4. Queridos hijos y amados hermanos:
Debéis convertiros en testigos singulares de la alegría que siente hoy la Jerusalén del Señor ¡Deben palpitar y dilatarse vuestros corazones ante el misterio que contempláis! ¡Ante la luz a la que debéis servir!
¡Qué grande es la fe de los Magos! ¡Qué seguros están de la luz que el Espíritu del Señor encendió en sus corazones! Con cuánta tenacidad la siguen. Con cuánta coherencia buscan al Mesías recién nacido. Y cuando finalmente llegaron a la meta, "...se llenaron de inmensa alegría. Entraron en la casa, vieron al Niño con María, su Madre, y, cayendo de rodillas, lo adoraron; después, abriendo sus cofres, le ofrecieron regalos: oro. incienso y mirra" (Mt 2, 10-11).
La luz de la fe les permitió escrutar todas las incógnitas. Los caminos incógnitos. las circunstancias incógnitas. Como cuando se hallaron ante el recién Nacido, un recién nacido humano que no tenía casa. Ellos se dieron cuenta de la miseria del lugar. ¡Qué contraste con su posición de hombres instruidos y socialmente influyentes! Y, sin embargo, "cayendo de rodillas, lo adoraron" (cf. Mt 2, 11).

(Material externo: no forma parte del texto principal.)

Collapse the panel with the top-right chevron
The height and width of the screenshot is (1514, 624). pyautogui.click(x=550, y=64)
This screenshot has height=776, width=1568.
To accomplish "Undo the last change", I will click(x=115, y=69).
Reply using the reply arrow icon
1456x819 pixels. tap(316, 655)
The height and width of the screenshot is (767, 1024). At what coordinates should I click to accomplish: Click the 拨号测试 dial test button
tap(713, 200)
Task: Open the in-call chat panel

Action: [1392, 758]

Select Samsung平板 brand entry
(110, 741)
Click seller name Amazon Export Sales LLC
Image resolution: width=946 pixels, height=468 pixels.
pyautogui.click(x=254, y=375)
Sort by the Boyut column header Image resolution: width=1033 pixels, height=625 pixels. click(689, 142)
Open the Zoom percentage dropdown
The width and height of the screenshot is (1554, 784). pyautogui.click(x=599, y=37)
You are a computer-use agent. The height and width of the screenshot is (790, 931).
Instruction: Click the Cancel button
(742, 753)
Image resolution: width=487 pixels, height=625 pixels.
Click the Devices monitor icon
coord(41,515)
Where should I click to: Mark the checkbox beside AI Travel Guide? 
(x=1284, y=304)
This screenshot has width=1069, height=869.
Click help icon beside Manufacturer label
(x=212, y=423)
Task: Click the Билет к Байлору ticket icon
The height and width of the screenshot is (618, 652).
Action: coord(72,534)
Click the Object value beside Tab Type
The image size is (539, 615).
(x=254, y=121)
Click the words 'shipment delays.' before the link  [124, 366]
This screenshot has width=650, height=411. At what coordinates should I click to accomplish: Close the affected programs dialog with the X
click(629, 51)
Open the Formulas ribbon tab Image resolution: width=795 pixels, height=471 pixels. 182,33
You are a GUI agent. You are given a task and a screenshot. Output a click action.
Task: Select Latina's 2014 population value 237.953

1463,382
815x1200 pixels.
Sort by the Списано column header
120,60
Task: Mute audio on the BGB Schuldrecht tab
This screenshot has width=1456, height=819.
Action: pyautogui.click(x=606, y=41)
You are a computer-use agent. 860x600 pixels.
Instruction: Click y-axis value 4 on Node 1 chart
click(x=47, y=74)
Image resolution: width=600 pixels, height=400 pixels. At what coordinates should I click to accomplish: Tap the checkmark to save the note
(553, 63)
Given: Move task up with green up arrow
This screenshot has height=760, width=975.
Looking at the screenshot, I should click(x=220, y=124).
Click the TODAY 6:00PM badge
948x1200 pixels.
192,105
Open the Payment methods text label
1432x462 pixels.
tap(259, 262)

Si este Niño, Cristo, hubiese podido hablar entonces, tal como habló después muchas veces, les debería haber dicho: ¡Hombres, qué grande es vuestra fe! Palabras semejantes a las que una vez, más tarde, escuchó la mujer cananea: "¡Grande es tu fe!" (cf. Mt 15, 28).
5. Queridos hermanos: Dentro de poco, también vosotros os inclinaréis profundamente, y os postraréis, y tendidos sobre el pavimento de esta basílica, prepararéis vuestros corazones para la nueva venida del Espíritu Santo, para recibir sus dones divinos. Son los mismos dones que iluminaron y robustecieron a los Magos en el camino de Belén, en el encuentro con el recién Nacido y, luego, en el camino de retorno y en toda su vida.
A estos dones divinos ellos respondieron con un don: el oro, el incienso y la mirra, realidades que tienen también su significado simbólico. Teniendo presente ese significado, ofreced hoy vuestros dones, a vosotros mismos en don, y estad dispuestos a ofrecer, durante toda vuestra vida el amor, la oración, el sufrimiento.
Y luego, levantaos, dirigíos por el camino por el que os conducirá el Señor, guiándoos por las sendas de vuestra misión y de vuestro ministerio.
¡Levantaos, robusteceos en la fe! Como testigos del ministerio de Dios. Como siervos del Evangelio y dispensadores de la potencia de Cristo. Y caminad a la luz de la Epifanía, guiando a los otros a la fe y fortificando en la fe a todos los que encontréis.
Que os acompañe siempre la sabiduría, la humildad y la valentía de los Magos de Oriente.